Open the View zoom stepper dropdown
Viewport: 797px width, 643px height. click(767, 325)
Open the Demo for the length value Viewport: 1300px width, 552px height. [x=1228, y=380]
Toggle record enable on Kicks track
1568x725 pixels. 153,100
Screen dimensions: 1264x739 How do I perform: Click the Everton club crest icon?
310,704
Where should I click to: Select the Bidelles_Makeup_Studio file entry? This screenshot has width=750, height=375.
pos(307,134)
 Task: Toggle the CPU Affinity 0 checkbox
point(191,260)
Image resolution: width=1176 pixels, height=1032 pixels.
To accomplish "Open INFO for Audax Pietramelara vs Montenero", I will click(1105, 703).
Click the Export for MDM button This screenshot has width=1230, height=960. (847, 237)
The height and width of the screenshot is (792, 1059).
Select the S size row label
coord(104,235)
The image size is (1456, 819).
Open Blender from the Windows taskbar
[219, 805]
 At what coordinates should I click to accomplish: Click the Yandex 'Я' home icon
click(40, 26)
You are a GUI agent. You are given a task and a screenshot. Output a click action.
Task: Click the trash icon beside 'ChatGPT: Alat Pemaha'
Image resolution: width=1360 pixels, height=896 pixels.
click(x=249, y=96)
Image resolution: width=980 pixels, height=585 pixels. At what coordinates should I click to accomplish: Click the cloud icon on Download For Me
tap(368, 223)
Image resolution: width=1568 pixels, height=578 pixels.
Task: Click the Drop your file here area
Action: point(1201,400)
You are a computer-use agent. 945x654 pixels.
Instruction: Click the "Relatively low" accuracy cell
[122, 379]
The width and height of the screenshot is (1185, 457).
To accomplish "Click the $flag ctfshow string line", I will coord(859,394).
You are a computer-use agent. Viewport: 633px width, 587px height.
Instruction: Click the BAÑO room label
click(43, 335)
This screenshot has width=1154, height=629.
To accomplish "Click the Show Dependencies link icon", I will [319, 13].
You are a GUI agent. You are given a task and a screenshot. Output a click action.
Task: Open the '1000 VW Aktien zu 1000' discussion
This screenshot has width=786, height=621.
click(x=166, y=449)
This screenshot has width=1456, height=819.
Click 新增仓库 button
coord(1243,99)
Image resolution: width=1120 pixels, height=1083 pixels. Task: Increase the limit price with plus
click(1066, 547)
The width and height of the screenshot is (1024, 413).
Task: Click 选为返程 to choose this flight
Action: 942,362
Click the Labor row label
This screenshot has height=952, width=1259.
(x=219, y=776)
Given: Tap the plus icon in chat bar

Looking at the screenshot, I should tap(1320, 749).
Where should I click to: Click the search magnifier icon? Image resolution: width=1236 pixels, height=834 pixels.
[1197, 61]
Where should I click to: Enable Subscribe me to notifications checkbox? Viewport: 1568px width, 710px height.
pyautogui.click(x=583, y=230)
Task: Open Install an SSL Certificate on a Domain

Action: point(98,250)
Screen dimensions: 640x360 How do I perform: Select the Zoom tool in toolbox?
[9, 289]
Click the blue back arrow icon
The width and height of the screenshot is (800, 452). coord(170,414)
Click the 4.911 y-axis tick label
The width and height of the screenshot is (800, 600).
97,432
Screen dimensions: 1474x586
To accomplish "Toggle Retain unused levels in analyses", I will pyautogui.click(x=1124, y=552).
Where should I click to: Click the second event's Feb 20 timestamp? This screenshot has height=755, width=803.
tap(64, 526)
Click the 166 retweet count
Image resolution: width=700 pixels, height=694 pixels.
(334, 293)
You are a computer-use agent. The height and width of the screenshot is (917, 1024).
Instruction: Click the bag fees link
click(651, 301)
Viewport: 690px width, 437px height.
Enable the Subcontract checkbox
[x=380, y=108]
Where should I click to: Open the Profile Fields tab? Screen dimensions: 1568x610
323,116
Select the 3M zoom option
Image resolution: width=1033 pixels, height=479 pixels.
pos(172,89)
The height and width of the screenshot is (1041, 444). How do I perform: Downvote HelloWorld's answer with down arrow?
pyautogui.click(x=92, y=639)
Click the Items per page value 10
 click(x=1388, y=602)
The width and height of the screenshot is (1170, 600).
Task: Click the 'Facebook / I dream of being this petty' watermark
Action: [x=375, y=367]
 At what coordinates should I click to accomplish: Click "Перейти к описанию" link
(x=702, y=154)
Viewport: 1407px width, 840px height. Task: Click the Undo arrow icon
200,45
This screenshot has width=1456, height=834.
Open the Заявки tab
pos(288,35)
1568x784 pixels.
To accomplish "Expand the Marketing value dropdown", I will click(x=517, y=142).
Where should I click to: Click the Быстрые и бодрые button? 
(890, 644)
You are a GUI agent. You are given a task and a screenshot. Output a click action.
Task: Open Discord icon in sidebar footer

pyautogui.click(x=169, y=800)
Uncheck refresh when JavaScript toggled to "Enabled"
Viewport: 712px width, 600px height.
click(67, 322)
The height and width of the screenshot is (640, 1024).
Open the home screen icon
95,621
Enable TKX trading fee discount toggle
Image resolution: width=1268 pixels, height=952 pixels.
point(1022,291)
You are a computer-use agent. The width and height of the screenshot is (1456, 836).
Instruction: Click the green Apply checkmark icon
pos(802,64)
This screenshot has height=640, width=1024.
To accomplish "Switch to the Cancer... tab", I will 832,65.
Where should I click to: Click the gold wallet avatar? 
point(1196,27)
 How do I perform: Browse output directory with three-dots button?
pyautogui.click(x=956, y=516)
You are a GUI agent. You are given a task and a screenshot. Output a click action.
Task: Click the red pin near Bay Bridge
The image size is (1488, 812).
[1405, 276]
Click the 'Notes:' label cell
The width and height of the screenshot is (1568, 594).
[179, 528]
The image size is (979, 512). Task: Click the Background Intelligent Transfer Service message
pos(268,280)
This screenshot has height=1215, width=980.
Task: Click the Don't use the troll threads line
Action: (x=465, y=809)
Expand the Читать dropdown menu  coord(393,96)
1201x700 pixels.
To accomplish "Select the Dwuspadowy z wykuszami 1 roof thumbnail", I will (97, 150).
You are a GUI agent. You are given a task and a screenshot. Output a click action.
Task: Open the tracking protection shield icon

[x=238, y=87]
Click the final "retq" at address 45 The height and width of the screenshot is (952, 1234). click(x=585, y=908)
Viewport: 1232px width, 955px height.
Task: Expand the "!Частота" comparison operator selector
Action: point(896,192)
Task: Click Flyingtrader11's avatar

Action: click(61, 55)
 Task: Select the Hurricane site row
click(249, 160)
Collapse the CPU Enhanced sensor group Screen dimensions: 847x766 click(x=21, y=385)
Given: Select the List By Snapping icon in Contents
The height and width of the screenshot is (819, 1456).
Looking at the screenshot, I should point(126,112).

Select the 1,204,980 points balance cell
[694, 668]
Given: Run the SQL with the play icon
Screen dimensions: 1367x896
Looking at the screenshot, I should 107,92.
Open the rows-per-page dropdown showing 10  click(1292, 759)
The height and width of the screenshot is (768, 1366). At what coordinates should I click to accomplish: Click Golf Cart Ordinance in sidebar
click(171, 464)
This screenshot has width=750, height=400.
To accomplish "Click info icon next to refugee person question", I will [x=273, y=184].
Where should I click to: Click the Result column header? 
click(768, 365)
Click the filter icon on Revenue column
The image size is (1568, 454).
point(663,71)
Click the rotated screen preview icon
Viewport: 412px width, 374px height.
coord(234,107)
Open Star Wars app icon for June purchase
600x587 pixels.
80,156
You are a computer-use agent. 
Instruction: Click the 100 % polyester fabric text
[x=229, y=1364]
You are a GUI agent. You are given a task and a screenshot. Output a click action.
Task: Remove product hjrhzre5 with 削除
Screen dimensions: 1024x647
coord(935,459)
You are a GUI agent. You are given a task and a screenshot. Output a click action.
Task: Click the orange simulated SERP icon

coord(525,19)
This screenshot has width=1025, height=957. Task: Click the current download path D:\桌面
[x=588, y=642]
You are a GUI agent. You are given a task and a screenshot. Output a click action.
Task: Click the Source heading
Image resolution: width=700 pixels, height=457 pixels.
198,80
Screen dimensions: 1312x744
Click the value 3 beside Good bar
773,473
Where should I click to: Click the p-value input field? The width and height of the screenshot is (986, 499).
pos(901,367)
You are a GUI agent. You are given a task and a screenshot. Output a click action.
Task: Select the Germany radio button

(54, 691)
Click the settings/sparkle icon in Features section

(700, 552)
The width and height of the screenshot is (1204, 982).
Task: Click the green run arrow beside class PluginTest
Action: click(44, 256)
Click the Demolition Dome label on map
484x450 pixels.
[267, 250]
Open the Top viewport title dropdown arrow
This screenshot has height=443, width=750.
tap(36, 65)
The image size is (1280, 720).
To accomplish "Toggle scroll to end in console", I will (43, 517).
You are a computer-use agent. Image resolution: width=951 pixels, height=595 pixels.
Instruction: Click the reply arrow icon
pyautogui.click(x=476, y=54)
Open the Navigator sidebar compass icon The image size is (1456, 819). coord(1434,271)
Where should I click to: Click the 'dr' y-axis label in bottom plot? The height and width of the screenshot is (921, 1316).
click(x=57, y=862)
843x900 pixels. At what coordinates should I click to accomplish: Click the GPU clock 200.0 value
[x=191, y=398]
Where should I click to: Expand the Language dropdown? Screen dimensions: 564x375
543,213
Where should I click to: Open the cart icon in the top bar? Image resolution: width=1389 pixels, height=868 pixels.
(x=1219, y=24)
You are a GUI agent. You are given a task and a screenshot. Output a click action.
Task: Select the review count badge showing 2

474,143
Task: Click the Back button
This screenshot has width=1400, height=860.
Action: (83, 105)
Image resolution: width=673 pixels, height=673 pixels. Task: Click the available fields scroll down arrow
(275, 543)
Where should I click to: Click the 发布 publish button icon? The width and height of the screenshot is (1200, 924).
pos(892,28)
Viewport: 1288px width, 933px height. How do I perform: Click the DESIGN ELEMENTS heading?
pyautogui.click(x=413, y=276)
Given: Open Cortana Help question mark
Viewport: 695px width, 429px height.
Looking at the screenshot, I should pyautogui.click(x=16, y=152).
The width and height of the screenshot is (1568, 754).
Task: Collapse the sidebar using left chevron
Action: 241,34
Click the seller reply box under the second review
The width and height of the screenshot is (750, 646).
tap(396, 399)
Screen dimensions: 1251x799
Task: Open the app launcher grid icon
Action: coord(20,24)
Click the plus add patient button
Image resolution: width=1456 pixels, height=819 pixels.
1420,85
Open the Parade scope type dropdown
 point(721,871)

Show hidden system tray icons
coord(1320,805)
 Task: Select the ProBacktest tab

= = =

» **Requirements**: Please put the lines of the material above into a numbered list, from the line with "You are a computer-use agent. The width" up to and including the line with "will [x=273, y=184].", leaving out blank lines.

» **Expected output**:
1. You are a computer-use agent. The width and height of the screenshot is (1456, 836).
2. Instruction: Click the green Apply checkmark icon
3. pos(802,64)
4. This screenshot has height=640, width=1024.
5. To accomplish "Switch to the Cancer... tab", I will 832,65.
6. Where should I click to: Click the gold wallet avatar? 
7. point(1196,27)
8.  How do I perform: Browse output directory with three-dots button?
9. pyautogui.click(x=956, y=516)
10. You are a GUI agent. You are given a task and a screenshot. Output a click action.
11. Task: Click the red pin near Bay Bridge
12. The image size is (1488, 812).
13. [1405, 276]
14. Click the 'Notes:' label cell
15. The width and height of the screenshot is (1568, 594).
16. [179, 528]
17. The image size is (979, 512). Task: Click the Background Intelligent Transfer Service message
18. pos(268,280)
19. This screenshot has height=1215, width=980.
20. Task: Click the Don't use the troll threads line
21. Action: (x=465, y=809)
22. Expand the Читать dropdown menu  coord(393,96)
23. 1201x700 pixels.
24. To accomplish "Select the Dwuspadowy z wykuszami 1 roof thumbnail", I will (97, 150).
25. You are a GUI agent. You are given a task and a screenshot. Output a click action.
26. Task: Open the tracking protection shield icon
27. [x=238, y=87]
28. Click the final "retq" at address 45 The height and width of the screenshot is (952, 1234). click(x=585, y=908)
29. Viewport: 1232px width, 955px height.
30. Task: Expand the "!Частота" comparison operator selector
31. Action: point(896,192)
32. Task: Click Flyingtrader11's avatar
33. Action: click(61, 55)
34.  Task: Select the Hurricane site row
35. click(249, 160)
36. Collapse the CPU Enhanced sensor group Screen dimensions: 847x766 click(x=21, y=385)
37. Given: Select the List By Snapping icon in Contents
38. The height and width of the screenshot is (819, 1456).
39. Looking at the screenshot, I should point(126,112).
40. Select the 1,204,980 points balance cell
41. [694, 668]
42. Given: Run the SQL with the play icon
43. Screen dimensions: 1367x896
44. Looking at the screenshot, I should 107,92.
45. Open the rows-per-page dropdown showing 10  click(1292, 759)
46. The height and width of the screenshot is (768, 1366). At what coordinates should I click to accomplish: Click Golf Cart Ordinance in sidebar
47. click(171, 464)
48. This screenshot has width=750, height=400.
49. To accomplish "Click info icon next to refugee person question", I will [x=273, y=184].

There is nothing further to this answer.